[[ Provided data, beginning ]]

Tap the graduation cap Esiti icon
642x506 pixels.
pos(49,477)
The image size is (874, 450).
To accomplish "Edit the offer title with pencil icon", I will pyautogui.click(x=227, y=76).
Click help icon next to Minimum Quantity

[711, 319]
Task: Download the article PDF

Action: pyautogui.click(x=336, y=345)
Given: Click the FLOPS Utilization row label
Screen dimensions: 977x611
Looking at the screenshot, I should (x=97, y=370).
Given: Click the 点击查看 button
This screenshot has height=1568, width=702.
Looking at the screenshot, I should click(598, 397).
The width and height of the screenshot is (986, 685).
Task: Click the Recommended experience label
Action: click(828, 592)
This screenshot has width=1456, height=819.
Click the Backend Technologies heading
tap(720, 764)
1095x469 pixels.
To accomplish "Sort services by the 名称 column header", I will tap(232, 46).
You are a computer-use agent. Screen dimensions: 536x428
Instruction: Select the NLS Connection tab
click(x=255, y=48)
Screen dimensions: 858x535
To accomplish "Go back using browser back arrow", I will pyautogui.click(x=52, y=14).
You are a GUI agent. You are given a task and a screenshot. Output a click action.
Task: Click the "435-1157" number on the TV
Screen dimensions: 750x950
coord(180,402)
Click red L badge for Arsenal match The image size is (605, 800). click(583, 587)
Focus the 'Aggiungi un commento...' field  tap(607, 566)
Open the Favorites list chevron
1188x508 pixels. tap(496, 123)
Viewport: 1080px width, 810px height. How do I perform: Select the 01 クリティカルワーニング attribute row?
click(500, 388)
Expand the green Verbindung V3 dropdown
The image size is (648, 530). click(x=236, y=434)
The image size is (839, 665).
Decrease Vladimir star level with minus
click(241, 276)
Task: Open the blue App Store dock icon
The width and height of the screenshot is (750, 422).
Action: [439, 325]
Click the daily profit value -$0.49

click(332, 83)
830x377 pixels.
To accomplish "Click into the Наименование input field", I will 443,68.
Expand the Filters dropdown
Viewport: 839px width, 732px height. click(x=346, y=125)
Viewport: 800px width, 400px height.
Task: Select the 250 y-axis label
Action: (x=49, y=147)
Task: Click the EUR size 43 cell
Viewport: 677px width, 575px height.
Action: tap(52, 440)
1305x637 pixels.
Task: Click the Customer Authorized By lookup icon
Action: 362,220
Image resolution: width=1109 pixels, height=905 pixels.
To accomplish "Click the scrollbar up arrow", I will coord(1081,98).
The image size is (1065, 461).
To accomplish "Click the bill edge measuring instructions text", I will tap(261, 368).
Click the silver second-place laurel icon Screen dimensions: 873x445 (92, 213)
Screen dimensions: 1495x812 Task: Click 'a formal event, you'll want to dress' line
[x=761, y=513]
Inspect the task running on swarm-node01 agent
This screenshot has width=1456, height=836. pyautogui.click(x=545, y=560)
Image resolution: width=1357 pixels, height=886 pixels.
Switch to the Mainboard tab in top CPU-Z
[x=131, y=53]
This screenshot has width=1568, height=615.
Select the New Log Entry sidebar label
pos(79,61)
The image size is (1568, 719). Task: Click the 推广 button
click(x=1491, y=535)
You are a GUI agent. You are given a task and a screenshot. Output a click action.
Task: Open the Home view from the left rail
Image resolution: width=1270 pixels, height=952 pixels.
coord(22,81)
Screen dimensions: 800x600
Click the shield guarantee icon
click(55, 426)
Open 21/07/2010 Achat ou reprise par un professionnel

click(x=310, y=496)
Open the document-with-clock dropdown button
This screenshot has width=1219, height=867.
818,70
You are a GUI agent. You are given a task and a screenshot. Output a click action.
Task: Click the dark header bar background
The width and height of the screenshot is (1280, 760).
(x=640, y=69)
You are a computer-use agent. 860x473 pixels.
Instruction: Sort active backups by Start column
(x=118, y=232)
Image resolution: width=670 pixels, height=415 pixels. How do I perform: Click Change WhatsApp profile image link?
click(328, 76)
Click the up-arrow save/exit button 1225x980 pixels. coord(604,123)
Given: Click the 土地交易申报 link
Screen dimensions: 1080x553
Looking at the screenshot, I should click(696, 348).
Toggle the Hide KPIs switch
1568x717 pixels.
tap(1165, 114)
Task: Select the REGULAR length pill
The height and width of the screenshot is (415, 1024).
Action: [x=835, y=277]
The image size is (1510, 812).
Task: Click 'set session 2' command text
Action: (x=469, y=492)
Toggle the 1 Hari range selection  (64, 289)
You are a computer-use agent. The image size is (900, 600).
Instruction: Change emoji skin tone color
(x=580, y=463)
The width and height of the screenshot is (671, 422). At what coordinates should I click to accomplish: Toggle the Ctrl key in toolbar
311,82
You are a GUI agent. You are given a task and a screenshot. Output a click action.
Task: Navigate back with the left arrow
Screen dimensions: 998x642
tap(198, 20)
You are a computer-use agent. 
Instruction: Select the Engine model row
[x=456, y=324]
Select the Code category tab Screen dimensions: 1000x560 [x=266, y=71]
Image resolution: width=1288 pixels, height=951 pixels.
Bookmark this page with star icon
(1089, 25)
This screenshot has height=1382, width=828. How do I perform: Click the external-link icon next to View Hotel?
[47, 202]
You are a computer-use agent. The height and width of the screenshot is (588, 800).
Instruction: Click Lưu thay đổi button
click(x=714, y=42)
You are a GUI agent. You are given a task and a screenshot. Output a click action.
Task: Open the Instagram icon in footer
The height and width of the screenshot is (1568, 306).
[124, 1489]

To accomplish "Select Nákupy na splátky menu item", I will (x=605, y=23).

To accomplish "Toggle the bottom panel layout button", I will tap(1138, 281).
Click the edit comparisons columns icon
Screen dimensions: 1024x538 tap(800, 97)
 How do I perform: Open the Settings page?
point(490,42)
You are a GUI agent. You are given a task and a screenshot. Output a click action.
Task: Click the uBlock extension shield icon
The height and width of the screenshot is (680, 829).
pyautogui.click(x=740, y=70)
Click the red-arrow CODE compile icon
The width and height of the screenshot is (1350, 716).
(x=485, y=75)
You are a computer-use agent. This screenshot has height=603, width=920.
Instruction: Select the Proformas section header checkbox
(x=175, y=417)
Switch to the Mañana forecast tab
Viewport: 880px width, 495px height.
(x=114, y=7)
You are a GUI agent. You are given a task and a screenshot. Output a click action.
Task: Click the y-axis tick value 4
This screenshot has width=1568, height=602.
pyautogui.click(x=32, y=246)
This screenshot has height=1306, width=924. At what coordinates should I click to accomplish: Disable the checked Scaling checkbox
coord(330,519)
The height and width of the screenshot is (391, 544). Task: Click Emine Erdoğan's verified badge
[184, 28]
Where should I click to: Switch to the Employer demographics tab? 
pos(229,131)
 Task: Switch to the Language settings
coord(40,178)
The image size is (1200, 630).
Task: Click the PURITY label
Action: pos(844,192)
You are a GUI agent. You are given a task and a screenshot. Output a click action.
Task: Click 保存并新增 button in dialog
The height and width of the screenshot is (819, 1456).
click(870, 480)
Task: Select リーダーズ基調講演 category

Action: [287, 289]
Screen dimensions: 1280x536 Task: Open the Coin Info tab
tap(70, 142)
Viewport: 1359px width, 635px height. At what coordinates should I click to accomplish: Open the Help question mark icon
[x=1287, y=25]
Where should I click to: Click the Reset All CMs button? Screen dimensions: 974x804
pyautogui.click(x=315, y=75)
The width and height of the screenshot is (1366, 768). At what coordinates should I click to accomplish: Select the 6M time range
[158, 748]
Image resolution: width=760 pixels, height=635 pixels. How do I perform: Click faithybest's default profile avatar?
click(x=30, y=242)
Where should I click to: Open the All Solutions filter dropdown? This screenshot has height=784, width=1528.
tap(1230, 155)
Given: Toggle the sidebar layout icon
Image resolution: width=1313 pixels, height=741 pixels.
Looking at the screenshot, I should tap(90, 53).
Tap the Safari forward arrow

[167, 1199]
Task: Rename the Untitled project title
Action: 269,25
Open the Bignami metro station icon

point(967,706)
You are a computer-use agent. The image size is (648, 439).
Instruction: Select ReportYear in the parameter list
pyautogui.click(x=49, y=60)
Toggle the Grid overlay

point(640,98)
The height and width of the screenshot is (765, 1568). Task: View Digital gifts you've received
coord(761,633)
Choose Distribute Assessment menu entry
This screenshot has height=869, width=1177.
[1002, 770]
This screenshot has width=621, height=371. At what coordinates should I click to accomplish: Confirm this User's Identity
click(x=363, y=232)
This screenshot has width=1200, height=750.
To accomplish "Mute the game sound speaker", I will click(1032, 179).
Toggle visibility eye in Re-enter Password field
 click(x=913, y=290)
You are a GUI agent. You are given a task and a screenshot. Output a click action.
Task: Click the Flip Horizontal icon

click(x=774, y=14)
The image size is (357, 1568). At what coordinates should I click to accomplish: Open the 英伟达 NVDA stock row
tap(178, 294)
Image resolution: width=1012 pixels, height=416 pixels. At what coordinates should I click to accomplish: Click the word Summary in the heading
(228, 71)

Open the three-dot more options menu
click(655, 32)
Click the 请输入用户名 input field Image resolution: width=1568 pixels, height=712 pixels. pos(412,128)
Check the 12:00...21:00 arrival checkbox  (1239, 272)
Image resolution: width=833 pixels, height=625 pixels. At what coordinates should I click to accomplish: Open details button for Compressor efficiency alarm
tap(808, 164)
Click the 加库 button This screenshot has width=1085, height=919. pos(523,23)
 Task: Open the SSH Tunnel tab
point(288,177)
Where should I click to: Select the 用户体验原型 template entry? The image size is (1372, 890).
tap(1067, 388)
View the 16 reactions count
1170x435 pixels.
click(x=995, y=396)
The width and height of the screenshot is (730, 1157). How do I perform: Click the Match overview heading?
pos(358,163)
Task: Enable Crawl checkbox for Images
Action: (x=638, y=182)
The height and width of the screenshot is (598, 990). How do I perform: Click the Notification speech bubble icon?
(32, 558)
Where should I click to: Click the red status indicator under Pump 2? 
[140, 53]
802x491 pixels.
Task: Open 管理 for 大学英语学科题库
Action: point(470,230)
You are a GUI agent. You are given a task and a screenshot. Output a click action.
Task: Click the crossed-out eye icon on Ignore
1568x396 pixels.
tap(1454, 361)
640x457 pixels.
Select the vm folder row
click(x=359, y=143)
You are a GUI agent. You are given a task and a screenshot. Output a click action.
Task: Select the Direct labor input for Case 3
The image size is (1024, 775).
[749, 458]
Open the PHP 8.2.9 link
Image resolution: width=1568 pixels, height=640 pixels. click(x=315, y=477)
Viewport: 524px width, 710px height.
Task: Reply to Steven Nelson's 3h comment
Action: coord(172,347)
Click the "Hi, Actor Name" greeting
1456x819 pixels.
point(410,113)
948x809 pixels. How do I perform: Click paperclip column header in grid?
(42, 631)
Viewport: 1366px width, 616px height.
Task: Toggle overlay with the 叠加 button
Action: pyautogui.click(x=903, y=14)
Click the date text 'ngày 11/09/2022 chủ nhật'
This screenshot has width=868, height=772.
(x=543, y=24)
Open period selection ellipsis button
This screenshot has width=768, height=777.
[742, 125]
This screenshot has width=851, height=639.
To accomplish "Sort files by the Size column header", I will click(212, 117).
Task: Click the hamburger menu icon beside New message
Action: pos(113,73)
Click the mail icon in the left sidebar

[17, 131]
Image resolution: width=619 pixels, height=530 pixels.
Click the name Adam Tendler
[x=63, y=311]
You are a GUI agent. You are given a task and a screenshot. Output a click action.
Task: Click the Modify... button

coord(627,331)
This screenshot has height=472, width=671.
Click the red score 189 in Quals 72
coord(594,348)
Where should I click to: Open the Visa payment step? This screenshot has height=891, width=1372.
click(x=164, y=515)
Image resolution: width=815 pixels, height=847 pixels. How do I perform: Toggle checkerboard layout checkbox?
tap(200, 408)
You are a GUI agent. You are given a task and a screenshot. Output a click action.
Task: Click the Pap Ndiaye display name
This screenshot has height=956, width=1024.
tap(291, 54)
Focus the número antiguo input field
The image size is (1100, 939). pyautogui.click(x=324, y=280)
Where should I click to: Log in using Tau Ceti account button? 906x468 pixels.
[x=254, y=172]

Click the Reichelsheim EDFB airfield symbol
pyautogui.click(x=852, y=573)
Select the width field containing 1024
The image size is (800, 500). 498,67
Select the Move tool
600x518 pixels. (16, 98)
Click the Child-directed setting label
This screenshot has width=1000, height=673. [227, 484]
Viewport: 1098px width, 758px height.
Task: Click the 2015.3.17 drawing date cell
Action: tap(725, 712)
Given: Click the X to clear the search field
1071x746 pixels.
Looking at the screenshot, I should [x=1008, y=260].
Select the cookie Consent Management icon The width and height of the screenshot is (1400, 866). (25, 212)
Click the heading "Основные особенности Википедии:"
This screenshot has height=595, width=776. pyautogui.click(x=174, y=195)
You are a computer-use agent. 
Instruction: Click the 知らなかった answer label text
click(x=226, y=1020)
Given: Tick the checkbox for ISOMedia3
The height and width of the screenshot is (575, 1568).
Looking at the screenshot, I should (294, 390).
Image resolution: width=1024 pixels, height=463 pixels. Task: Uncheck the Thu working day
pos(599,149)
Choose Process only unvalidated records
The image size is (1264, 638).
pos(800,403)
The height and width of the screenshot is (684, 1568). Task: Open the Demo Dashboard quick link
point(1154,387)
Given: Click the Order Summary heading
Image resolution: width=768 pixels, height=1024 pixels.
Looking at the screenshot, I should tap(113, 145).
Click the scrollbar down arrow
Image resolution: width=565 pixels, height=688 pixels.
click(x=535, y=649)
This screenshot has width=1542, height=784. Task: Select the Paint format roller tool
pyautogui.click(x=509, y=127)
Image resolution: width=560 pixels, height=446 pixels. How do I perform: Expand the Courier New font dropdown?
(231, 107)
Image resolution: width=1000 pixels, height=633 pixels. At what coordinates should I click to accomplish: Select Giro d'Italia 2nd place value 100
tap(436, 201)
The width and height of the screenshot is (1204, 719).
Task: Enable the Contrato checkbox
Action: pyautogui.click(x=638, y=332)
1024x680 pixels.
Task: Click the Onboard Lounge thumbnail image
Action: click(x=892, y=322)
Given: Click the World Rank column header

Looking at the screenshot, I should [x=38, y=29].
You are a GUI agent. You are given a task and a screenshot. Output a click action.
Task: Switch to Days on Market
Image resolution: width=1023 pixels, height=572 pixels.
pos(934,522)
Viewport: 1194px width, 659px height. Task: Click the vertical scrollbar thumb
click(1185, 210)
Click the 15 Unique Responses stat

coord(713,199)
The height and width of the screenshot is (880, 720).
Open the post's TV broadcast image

[[ Provided data, end ]]

Directions: If a line of the entries above includes the word "computer", count it; then state the total and nothing else.

Answer to this exercise: 8